Gesch(t)ützte Arbeitsplätze

fördern statt fordern – stützen statt schützen


Der MURGHOF ist eine gewerblich orientierte (geschützte) Werkstätte und bietet Dauerarbeitsplätze und berufliche Massnahmen (Abklärungen, Arbeitstraining und Ausbildung) für Menschen mit psychischer Beeinträchtigung an. Die Angebote sind auf berufliche Rehabilitation und Integration ausgerichtet. Die MURGHOF Werkstätten orientieren sich wo immer möglich an den Normen und Regulativen des ersten Arbeitsmarktes.


Allgemeine Zielsetzungen

  • Erhalt und Erweiterung der vorhandenen sozialen und beruflichen Fertigkeiten
  • Förderung von Kritikfähigkeit, Selbständigkeit und Selbstbewusstsein
  • Reflexion von Stärken und Schwächen
  • Wiedereingliederung in den freien Arbeitsmarkt

Wir suchen per sofort oder nach Vereinbarung:

MitarbeiterInnen mit IV-Rente


Tätigkeit

Für verschiedene Abteilungen, wie


Plexiglasverarbeitung

Verpackung und Logistik

Textil / Blachenkonfektion

Mechanik

Montage

Anstellungskriterien

In den MURGHOF Werkstätten arbeiten erwachsene Menschen mit einer psychischen und/oder suchtbedingten Beeinträchtigung. Aufgrund der Ausrichtung des Betriebskonzeptes sollen Bewerber/innen beim Eintritt die nachfolgenden Anforderungen erfüllen:


  • IV-relevante psychische Beeinträchtigung, IV-Rente von 50–100% oder Zuweisung durch IV-Berufsberatung zu einer beruflichen Massnahme
  • Interesse an Arbeiten, die in den MURGHOF Werkstätten angeboten werden
  • Bereitschaft zum Abschluss eines Arbeitsvertrages (nach OR) und zur Einhaltung der Betriebsordnung
  • Kooperation mit Vorgesetzten und Kollegen/-innen
  • Angemessene Wohnsituation in der Region
  • Selbständigkeit bei An-/Abreise und bei der Verpflegung
  • externe Bezugs-/Begleitperson zur Sicherstellung des Kontaktes in besonderen Situationen

Aufgrund der Ziele und der personellen Kompetenzen sind die MURGHOF Werkstätten nicht in der Lage, Menschen einzustellen, die pflegebedürftig sind, die sich in einer akuten psychischen und/oder physischen Krise befinden, die sich selbst und andere gefährden und die Suchtmittel und/oder Medikamente etc. missbrauchen.


Aufnahmeverfahren

  • Telefonische oder schriftliche Anmeldung
  • Einladung durch den MURGHOF zum Gespräch und zu einer Betriebs- bzw. Arbeitsplatzbesichtigung
  • Schnupperwoche/n; Auswertung der Schnupperwoche/n
  • Erstellen von Zielvereinbarung und Förderplanung, Abschluss des Arbeitsvertrages
  • Eintritt, Arbeitsaufnahme mit Probezeit, Probezeitauswertung, Festanstellung

Offene Fachstellen.


Laden Sie die Stellenbeschriebe hier direkt als PDF herunter:


ViaDukt.


Nach längerer Abwesenheit vom Arbeitsleben fällt es Menschen oft schwer, wieder einer geregelten Arbeit nachzugehen. Aus diesem Grund bieten die MURGHOF Werkstätten unter dem Namen „ViaDukt“ ein individuelles Arbeitstraining an.

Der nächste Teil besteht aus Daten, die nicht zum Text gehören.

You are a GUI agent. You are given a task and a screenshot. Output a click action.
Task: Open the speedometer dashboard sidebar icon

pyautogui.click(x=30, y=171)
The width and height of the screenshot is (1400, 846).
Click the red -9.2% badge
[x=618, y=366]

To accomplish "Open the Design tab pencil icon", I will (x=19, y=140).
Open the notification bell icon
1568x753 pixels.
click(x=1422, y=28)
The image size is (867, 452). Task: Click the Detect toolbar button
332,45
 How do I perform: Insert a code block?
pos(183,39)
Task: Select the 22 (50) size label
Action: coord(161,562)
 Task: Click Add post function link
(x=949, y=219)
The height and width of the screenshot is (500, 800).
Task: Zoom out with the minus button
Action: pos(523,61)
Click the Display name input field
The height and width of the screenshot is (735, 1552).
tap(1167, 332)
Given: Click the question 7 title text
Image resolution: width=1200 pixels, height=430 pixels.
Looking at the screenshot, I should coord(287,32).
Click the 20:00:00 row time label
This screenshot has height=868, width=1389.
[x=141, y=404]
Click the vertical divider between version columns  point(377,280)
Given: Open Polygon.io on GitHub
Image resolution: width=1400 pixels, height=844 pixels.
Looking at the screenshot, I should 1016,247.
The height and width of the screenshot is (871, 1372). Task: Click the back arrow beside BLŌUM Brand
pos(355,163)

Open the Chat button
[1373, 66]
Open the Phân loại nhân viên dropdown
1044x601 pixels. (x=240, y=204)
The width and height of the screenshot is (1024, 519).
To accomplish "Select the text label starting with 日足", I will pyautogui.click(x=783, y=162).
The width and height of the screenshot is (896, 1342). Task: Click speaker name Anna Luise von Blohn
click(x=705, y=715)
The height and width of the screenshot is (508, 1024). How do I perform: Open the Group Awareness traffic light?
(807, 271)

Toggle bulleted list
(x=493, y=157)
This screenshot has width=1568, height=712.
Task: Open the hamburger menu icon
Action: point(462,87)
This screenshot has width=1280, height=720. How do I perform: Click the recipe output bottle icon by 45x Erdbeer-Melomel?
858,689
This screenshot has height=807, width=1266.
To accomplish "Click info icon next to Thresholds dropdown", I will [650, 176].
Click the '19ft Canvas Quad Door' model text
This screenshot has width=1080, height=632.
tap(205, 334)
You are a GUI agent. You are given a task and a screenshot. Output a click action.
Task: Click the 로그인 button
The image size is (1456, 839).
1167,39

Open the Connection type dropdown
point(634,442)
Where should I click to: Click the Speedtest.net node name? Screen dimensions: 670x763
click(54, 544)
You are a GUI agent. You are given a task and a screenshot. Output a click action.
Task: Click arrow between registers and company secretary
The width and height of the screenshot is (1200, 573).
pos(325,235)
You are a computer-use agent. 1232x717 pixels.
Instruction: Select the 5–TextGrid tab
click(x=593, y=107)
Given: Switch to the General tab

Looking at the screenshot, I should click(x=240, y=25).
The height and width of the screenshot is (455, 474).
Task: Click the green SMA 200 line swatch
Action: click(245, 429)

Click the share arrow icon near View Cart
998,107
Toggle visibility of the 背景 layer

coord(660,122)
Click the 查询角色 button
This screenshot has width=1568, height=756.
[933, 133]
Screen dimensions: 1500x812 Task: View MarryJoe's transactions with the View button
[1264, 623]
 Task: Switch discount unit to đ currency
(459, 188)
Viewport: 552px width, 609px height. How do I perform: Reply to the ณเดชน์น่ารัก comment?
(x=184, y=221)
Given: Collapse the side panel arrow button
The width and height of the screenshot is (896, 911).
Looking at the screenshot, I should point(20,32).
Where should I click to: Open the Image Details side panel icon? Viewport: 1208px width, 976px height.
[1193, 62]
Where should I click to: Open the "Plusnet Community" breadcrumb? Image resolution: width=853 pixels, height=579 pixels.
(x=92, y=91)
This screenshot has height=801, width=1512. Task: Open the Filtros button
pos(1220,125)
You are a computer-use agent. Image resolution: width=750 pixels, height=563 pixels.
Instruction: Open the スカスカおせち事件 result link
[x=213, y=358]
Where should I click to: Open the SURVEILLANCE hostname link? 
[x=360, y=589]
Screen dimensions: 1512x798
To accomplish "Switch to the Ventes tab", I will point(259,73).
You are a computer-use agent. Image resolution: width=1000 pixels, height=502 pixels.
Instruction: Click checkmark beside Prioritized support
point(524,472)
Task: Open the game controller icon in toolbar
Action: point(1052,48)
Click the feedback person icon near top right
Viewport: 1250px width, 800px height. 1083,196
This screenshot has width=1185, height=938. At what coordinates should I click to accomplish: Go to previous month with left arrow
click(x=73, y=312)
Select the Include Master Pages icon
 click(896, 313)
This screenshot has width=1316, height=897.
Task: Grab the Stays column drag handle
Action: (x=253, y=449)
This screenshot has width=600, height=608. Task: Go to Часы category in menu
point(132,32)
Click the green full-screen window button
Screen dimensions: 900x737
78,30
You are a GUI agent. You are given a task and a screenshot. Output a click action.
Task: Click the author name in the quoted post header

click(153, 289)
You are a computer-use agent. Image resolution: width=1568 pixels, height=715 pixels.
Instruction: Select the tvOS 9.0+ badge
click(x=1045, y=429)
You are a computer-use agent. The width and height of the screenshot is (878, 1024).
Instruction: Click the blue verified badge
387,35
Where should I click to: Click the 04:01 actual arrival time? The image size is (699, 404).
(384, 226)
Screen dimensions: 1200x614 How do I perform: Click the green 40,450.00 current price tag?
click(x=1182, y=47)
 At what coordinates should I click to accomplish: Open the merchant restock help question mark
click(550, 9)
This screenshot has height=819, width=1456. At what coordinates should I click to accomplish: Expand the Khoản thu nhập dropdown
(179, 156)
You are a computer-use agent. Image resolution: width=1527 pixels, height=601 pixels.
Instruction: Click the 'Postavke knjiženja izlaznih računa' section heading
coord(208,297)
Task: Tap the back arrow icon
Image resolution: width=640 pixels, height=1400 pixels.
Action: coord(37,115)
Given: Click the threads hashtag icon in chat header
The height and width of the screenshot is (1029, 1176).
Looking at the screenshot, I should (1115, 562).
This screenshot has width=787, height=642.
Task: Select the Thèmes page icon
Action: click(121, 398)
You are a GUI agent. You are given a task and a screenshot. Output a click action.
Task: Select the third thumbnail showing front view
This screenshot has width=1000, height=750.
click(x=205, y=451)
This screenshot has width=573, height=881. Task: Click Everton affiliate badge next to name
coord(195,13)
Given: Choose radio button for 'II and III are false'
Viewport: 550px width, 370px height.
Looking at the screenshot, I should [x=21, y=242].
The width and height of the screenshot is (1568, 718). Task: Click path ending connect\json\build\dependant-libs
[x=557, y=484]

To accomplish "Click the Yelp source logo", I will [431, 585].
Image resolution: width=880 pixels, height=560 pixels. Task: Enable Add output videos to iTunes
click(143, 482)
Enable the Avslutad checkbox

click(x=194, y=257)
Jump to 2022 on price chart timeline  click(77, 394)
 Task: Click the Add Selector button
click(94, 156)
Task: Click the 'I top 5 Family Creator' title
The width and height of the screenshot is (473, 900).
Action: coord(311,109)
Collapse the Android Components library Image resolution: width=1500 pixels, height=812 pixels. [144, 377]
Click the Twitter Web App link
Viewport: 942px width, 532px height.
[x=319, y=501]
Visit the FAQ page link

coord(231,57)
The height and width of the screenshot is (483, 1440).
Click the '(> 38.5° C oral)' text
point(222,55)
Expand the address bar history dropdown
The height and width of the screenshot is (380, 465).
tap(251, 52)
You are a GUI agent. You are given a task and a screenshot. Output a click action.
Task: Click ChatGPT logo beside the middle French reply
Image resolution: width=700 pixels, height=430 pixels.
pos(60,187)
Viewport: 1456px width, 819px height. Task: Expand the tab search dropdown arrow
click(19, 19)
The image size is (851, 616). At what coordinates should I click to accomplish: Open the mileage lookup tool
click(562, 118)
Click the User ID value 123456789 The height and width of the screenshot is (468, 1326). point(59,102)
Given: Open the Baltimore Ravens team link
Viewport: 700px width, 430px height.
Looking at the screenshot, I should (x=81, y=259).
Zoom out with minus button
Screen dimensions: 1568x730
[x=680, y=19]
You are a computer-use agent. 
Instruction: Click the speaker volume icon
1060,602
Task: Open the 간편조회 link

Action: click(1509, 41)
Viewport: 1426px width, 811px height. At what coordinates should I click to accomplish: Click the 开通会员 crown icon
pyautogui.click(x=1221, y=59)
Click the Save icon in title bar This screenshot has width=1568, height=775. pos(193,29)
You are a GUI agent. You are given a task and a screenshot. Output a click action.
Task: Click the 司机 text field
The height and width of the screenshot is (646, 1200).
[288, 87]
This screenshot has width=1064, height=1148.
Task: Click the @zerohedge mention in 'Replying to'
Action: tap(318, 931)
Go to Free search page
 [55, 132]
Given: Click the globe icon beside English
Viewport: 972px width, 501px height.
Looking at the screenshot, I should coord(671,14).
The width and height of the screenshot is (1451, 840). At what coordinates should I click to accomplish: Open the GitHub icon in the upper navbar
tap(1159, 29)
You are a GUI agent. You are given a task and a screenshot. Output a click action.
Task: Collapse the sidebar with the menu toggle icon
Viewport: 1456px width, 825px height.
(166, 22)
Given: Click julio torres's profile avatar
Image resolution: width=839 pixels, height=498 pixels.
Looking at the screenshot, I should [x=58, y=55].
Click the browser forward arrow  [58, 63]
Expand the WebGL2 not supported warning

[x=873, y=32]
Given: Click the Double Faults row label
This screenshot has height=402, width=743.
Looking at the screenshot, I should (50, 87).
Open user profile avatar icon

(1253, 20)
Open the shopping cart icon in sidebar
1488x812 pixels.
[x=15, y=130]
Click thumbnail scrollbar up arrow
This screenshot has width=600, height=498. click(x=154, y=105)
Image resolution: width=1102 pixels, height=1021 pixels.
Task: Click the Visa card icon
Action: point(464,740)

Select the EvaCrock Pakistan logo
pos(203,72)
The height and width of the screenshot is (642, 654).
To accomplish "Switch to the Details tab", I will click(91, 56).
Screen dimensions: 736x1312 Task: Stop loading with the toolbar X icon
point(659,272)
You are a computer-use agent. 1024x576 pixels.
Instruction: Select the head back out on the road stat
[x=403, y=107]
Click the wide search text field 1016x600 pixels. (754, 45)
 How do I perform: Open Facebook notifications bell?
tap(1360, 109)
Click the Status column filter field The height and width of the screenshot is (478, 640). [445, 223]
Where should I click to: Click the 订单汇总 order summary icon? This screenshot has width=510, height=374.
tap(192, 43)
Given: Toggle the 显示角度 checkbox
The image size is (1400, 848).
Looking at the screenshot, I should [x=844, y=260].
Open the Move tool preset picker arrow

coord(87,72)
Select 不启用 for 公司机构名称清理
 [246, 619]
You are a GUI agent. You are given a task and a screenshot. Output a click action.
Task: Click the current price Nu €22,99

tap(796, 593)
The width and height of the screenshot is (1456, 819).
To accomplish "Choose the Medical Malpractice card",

Das Programm hat zum Ziel, interessierte Frauen und Männer mit einem individuell angepassten Arbeitstraining stufenweise zu einem geregelten Arbeitsalltag hinzuführen. Im Vordergrund stehen das Training von Schlüsselkompetenzen sowie der Erwerb fachlicher Fertigkeiten.


Einsatzort, Art der Arbeit, Arbeitspensum, Dauer, persönliche Ziele etc. werden im Vorgespräch besprochen, den persönlichen Bedürfnissen angepasst und nach dem Schnuppereinsatz in einem Förderplan festgehalten.


Die Aufenthaltsdauer im Programm wird individuell festgelegt; sie beträgt in der Regel 3-6 Monate. Nach erfolgreichem Abschluss des Programms stehen unterschiedliche Arbeitsplätze in den MURGHOF Werkstätten zur Verfügung. Bei entsprechender Eignung/Voraussetzung unterstützen die MURGHOF Werkstätten in Zusammenarbeit mit den arbeitsmarktlichen Fachstellen die Integration in den ersten Arbeitsmarkt.


Begleitet werden die Teilnehmenden durch agogisches/sozialpädagogisches Personal das sich durch soziale/kommunikative Kompetenzen und fachliches/berufliches Können auszeichnet.


Voraussetzungen für die Teilnahme am Programm sind eine entsprechende Motivation und die Bereitschaft, sich in eine Gruppe/Team einzufügen. Die Finanzierung ist vorgängig durch einen Kostenträger (Sozial- oder Unfallversicherung, Sozialdienst etc.) sicherzustellen.